» **What you have to do**:
Pick out every line of the data below that contains the string "Cookies" and copy each of those lines.

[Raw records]

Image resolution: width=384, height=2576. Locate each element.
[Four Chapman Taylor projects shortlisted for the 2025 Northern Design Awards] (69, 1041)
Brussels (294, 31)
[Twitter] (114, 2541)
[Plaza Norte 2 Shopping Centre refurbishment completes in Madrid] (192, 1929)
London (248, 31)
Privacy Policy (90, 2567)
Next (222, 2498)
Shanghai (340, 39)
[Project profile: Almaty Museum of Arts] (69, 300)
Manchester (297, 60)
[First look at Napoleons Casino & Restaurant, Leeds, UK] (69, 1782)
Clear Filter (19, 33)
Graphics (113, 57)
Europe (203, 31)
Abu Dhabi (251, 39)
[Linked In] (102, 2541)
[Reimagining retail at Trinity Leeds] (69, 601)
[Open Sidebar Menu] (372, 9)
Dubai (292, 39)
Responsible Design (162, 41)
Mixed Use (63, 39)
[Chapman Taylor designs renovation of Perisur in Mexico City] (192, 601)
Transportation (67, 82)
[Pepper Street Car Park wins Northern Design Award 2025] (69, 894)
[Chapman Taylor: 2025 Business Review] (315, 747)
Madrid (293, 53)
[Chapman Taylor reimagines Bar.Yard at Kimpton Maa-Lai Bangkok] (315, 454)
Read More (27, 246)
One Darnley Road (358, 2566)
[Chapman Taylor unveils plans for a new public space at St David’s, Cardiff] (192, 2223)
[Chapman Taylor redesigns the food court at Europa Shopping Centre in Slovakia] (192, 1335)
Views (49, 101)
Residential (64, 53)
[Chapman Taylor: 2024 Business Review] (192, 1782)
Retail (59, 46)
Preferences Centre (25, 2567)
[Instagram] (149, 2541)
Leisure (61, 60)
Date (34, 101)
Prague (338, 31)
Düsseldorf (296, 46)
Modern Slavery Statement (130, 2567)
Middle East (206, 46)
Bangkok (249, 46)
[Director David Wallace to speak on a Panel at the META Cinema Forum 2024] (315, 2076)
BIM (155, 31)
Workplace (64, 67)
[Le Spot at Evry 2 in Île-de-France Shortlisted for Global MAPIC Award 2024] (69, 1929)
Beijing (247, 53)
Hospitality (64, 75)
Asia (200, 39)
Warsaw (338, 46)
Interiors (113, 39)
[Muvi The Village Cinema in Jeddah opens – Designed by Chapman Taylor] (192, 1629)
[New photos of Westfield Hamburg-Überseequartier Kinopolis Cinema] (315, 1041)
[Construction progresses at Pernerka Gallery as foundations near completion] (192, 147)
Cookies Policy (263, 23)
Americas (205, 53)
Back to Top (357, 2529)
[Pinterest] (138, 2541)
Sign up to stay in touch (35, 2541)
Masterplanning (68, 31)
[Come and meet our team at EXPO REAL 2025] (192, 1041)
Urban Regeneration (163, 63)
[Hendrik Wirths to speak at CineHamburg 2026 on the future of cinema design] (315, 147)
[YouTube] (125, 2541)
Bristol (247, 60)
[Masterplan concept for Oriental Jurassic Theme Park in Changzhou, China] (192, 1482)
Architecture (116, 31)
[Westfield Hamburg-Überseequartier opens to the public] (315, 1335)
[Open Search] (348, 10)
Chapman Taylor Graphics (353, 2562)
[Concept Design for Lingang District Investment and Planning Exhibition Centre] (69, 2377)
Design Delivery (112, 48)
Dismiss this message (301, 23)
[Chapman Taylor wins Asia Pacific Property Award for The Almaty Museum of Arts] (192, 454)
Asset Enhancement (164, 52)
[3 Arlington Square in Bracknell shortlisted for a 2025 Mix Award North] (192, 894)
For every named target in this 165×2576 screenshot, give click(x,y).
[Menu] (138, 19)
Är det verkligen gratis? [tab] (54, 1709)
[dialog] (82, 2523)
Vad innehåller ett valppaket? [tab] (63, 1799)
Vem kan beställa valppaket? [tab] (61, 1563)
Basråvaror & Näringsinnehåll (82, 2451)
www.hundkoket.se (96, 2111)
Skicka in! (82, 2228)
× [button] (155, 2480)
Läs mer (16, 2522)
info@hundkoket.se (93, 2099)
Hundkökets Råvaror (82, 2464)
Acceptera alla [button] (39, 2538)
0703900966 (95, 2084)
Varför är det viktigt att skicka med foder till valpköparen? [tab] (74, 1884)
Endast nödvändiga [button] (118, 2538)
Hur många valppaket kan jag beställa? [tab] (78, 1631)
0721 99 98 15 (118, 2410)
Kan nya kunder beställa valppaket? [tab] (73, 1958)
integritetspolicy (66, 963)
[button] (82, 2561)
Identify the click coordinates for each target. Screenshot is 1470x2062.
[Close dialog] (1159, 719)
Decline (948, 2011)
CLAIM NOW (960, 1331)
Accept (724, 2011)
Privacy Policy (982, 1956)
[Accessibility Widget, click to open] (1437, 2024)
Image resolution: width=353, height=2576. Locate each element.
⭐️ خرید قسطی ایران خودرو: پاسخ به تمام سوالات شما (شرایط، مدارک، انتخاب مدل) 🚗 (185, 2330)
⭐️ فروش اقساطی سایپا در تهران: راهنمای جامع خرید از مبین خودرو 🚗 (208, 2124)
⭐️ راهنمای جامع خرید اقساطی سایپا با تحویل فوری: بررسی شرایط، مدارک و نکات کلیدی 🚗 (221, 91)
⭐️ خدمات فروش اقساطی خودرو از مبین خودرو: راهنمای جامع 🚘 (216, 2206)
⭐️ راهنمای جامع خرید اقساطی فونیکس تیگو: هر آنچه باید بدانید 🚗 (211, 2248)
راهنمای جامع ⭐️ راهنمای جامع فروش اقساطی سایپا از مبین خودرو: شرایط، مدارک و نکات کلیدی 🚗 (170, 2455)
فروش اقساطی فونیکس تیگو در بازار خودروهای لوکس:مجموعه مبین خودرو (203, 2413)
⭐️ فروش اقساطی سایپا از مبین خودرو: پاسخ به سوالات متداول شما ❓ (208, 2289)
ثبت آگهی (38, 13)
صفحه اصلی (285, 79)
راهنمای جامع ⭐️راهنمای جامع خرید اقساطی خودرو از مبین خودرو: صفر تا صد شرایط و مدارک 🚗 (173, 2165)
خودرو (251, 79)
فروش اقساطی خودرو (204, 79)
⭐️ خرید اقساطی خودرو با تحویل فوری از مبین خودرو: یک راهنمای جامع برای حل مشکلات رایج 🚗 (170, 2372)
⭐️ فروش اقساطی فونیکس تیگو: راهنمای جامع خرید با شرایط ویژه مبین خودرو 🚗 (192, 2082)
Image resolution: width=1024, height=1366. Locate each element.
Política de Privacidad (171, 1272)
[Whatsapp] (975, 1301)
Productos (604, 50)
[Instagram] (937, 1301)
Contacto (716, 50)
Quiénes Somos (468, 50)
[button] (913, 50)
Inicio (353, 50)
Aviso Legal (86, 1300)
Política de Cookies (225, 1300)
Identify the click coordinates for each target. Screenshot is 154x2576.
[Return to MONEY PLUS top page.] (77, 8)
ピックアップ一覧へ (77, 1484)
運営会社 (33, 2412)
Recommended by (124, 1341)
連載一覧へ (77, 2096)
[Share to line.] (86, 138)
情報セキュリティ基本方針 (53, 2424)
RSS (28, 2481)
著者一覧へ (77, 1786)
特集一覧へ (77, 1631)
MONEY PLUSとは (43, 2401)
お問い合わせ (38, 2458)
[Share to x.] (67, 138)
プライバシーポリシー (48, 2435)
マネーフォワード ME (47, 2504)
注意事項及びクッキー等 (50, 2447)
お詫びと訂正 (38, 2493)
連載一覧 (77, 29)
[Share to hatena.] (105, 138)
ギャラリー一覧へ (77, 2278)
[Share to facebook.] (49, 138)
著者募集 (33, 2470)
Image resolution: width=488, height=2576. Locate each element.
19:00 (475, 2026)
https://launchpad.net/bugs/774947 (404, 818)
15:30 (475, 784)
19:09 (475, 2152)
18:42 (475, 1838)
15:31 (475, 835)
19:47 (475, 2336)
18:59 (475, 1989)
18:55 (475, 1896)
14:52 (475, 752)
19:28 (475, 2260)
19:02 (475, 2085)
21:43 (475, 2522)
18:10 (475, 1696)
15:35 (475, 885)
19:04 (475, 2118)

» **Exercise response**:
Cookies Policy (263, 23)
Política de Cookies (225, 1300)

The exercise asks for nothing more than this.